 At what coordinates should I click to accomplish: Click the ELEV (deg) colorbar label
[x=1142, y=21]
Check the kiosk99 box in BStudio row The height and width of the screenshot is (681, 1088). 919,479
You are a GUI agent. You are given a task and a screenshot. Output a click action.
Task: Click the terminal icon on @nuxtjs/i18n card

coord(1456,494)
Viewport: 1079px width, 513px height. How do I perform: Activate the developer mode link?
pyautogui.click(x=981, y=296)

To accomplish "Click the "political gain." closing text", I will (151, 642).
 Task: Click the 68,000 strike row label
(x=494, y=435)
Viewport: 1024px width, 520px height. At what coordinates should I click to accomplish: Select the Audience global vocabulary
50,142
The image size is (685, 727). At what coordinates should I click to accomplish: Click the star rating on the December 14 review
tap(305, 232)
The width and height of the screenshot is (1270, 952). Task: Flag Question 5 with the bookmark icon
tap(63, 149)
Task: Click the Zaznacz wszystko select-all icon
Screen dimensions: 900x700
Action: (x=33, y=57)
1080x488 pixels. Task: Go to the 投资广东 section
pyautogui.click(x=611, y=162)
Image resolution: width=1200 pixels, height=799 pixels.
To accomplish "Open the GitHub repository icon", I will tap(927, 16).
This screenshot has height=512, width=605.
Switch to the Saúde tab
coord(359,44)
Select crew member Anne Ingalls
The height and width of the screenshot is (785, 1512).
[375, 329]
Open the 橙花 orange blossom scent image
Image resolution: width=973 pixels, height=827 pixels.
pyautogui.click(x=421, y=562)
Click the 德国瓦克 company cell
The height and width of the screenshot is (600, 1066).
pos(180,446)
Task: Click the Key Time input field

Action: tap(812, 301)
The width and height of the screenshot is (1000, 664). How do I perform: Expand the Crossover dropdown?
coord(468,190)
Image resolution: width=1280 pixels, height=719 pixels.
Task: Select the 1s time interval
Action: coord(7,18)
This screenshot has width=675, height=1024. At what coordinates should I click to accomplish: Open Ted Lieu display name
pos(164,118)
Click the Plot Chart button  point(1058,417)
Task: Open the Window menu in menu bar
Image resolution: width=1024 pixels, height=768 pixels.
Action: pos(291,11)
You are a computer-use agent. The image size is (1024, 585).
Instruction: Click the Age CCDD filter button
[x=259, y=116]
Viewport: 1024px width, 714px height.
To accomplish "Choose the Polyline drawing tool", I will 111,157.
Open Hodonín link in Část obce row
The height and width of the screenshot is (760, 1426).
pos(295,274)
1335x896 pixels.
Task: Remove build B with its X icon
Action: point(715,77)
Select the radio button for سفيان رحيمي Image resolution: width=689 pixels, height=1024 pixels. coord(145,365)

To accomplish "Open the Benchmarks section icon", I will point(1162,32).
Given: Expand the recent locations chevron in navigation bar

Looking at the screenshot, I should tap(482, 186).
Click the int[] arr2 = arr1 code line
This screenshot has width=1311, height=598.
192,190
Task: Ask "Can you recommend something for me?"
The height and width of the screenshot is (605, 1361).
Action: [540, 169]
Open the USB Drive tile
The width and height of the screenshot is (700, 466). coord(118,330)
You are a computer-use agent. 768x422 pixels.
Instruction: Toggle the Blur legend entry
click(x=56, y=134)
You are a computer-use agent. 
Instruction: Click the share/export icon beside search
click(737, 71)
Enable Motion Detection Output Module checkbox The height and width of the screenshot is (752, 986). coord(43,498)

※

* Exercise *
Wherever the word "computer" shows up in the material, copy the line it is on.

* Task answer *
You are a computer-use agent. The image size is (1024, 585).
You are a computer-use agent. 768x422 pixels.
You are a computer-use agent. 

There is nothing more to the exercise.